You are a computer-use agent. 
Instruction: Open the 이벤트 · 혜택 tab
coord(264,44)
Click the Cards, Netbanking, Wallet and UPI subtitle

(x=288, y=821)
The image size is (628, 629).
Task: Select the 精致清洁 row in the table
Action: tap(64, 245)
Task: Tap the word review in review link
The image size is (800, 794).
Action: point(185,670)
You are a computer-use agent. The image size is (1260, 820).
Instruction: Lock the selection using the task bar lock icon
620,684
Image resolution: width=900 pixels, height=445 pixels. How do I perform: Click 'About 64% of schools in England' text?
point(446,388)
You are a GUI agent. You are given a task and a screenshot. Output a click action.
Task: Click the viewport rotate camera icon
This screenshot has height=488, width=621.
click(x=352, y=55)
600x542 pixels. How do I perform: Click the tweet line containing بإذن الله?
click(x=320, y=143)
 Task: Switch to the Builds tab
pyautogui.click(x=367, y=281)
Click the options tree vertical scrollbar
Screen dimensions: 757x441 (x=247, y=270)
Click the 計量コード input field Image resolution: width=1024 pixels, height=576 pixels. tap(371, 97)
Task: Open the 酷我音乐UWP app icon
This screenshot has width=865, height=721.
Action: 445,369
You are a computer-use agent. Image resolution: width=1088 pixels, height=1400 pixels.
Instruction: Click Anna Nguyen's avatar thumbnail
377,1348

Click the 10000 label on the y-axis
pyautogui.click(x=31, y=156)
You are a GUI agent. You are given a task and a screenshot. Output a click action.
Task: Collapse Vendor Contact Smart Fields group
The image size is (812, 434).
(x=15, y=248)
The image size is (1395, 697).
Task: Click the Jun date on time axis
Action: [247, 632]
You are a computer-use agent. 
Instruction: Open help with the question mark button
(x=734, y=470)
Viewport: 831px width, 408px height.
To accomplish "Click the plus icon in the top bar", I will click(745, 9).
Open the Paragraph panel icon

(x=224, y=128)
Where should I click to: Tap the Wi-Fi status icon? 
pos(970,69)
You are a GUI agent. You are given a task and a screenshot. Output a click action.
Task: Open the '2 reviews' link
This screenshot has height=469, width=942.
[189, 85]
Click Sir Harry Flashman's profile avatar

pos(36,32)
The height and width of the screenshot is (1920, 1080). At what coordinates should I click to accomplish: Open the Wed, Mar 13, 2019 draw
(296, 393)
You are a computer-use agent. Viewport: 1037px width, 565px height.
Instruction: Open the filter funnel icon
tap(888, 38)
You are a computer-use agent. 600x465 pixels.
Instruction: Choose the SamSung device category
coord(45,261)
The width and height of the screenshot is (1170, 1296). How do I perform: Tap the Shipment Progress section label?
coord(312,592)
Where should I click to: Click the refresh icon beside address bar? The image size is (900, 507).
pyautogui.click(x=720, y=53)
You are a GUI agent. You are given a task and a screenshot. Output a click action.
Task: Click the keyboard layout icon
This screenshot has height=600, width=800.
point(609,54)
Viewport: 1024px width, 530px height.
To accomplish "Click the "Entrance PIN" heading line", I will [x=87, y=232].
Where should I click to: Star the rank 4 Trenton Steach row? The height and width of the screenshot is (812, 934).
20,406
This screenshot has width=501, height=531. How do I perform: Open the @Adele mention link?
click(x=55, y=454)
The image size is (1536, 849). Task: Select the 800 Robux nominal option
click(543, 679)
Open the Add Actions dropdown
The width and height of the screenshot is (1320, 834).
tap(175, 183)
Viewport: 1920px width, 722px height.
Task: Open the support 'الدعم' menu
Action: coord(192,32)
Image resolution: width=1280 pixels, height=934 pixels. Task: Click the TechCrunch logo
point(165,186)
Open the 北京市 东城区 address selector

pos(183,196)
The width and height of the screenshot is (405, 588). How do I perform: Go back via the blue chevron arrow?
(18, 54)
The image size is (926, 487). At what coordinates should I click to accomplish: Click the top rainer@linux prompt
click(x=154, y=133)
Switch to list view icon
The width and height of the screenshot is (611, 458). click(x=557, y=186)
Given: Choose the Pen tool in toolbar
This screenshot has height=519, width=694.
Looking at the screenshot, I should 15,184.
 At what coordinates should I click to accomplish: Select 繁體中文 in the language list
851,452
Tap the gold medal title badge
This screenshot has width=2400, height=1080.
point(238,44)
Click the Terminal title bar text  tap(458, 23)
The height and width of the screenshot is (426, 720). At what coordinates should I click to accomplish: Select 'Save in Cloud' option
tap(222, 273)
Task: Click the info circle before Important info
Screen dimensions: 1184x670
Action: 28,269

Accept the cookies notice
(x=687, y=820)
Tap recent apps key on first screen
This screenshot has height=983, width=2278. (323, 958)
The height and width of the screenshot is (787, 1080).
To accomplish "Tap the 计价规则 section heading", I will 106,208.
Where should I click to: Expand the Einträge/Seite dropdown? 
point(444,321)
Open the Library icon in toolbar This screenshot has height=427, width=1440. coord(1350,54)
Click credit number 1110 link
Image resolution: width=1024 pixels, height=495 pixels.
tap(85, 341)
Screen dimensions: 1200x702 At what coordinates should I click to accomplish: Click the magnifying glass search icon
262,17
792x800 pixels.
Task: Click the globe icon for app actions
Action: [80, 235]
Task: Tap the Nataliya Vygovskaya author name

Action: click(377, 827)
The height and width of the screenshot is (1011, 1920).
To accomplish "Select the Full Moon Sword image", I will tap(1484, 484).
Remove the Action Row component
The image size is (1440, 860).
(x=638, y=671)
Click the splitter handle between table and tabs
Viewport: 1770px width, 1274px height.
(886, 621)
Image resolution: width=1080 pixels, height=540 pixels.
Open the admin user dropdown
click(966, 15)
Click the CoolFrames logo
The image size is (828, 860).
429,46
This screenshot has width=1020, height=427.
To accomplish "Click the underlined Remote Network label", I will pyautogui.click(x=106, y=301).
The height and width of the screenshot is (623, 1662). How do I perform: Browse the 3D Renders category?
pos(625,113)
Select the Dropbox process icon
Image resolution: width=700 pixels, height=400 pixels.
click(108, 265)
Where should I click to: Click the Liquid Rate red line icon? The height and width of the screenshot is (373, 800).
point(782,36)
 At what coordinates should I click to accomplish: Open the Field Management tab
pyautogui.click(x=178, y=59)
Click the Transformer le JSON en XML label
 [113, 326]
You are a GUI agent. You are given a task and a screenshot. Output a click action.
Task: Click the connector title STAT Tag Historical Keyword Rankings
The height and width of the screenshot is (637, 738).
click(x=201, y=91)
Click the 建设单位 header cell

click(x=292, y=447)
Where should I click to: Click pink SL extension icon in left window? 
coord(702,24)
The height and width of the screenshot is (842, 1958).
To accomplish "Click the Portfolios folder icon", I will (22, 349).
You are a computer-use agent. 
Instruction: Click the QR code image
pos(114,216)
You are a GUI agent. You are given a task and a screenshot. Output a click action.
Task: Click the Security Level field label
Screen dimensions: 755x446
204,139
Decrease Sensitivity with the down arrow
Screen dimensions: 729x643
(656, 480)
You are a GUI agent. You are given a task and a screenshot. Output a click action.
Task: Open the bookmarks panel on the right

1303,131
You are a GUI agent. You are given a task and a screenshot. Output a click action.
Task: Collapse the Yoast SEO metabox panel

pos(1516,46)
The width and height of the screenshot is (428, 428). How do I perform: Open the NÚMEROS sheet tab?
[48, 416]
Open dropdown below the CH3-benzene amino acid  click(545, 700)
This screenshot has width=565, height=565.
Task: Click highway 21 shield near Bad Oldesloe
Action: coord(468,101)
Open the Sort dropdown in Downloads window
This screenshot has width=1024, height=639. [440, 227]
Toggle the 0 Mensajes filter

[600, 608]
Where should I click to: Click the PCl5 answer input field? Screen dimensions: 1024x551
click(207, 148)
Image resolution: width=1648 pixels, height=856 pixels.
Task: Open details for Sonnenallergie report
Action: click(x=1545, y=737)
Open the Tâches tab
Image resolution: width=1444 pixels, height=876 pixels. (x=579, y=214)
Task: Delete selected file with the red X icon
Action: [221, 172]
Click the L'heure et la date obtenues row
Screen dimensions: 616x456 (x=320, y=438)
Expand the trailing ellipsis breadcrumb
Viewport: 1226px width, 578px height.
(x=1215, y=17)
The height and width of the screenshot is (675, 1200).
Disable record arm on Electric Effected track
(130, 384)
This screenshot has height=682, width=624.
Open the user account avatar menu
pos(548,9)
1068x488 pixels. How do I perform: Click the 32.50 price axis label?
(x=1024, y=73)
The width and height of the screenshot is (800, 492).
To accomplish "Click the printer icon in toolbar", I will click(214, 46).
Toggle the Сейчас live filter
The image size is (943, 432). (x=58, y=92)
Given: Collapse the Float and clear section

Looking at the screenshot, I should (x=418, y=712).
.....
## About this task
All lines holding the word "heading" must be found in the listing and copied.

## Task output
To accomplish "Click the "Entrance PIN" heading line", I will [x=87, y=232].
To accomplish "Tap the 计价规则 section heading", I will 106,208.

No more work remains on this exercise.